Het zou geen verrassing moeten zijn dat de genitaliën van een dier, dat ons verbaast met zijn grootte in zo vele andere aspecten -- het groeit tot 60 voet lang en kan 150 ton wegen -- is ook mooi omvangrijk. (Inderdaad, penissen van potvissen van stieren kunnen negen voet bereiken.) is opmerkelijk is echter de krachtige mystiek die dit specifieke stuk van een bijzonder groot dier boven ons lijkt te hebben gehouden en nog steeds houdt. Er worden drie voorbeelden genoemd in Eric Dolins prachtige geschiedenis van de walvisvangst in Amerika: Leviathan:

1) De stranding van een potvis op een Nederlandse kust in 1598 was een zeldzame en nieuwsbepalende gebeurtenis. Van bijzonder belang voor toeschouwers - en voor graveur Jacob Maltham, die de gebeurtenis hierboven afbeeldde - was het wonderbaarlijke geslachtsorgaan van het dier. Zoals Dolin opmerkt: "Een van de mannen leunt naar de walvis en gebruikt zijn staf, blijkbaar om de grootte van het orgel te meten. De linkerarm van de andere man is om de rug van de vrouw gedrapeerd en trekt haar naar zich toe, terwijl zijn andere arm uitgestrekt is, met de palm naar boven gericht, zoals als om te zeggen 'zie!' Weer een andere man, die de uitstekende penis minder interessant dan nuttig vindt, gebruikt hem als een ladder om bovenop de penis te komen walvis."

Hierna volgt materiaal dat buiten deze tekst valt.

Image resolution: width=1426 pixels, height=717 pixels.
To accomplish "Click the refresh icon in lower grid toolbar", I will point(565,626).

2) Zo'n 400 jaar later, als eerder hier genoemd, trok een ongelukkige explosie waarbij een in ontbinding verkerende walvis door een Taiwanese stad werd vervoerd wereldwijd veel aandacht. (Afschuwelijke foto's hielpen.) Toen de walvis eindelijk zijn bestemming bereikte - een natuurreservaat buiten de stad waar het ontleed en bestudeerd zou worden -- het bleef de aandacht trekken, vooral van de lokale bevolking Heren. Volgens de Taipei Times, stroomden ze toe "om het lijk te zien en de grootte van zijn penis te 'ervaren'."

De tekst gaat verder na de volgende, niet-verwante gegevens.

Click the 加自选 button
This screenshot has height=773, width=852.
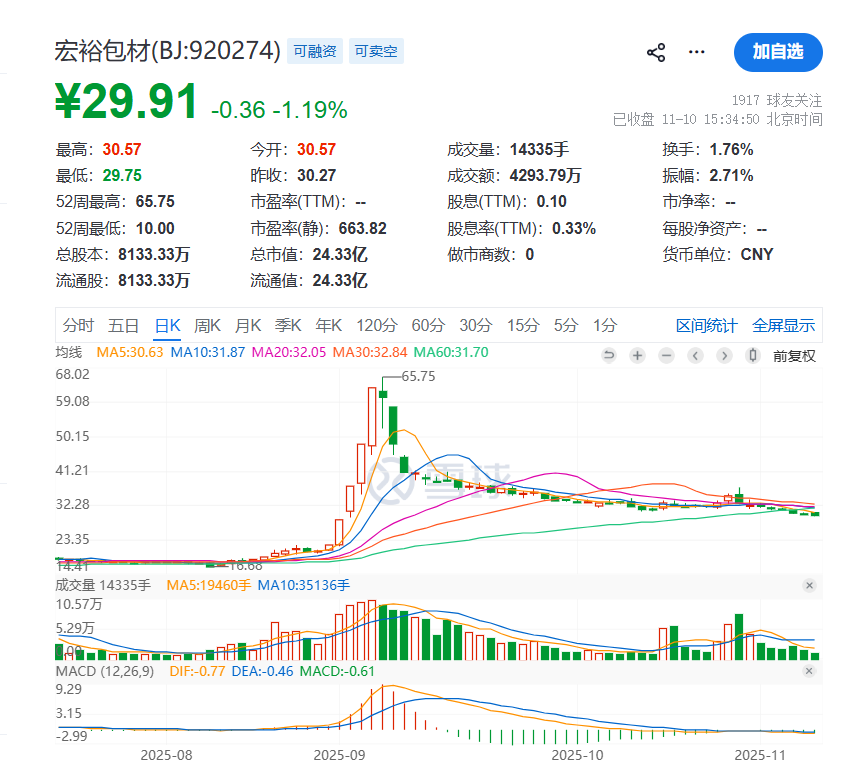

3) De penis van de potvis heeft een bijzondere ereplaats in de Amerikaanse literatuur. Voordat u uw Intro to Literature-syllabus doorzoekt om te zien of u een lezing hebt gemist, moet u overwegen dat in Moby-Dick, door velen beschouwd als onze grootste roman, wijdt Melville een hele hoofdstuk naar, je raadt het al, de penis van de potvis, die hij 'de grandissimus' noemde. Een kort fragment:

"Was je aan boord gestapt van de? Pequod op een bepaald moment van deze postmortemisering van de walvis, en als je naar voren had gewandeld, dichtbij de ankerlier, ben ik er vrij zeker van dat je zou heb zonder enige nieuwsgierigheid een heel vreemd, raadselachtig object gescand, dat je daar zou hebben gezien, in de lengterichting in de luwte spuigaten. Niet de wonderbaarlijke stortbak in de enorme kop van de walvis; niet het wonder van zijn losgeslagen onderkaak; niet het wonder van zijn symmetrische staart; geen van deze zou je zo verbazen, als een halve glimp van die onverklaarbare kegel - langer dan een Kentuckian is lang, bijna een voet in diameter aan de basis, en gitzwart als Yojo, het ebbenhouten idool van Queequeg."

Hij gaat, om zeker te zijn, zelfs door met het beschrijven van de gewoonte aan boord om de buitenhuid van het "idool" te transformeren in een draagbare jas! Kortom (geen woordspeling bedoeld), het mysterie van het lid van de walvis is eigenlijk het mysterie waarom mensen het zo fascinerend vinden (zoals deze man, die in IJsland een museum van fallussen begon, met de walvis als middelpunt). Durft iemand een poging te wagen?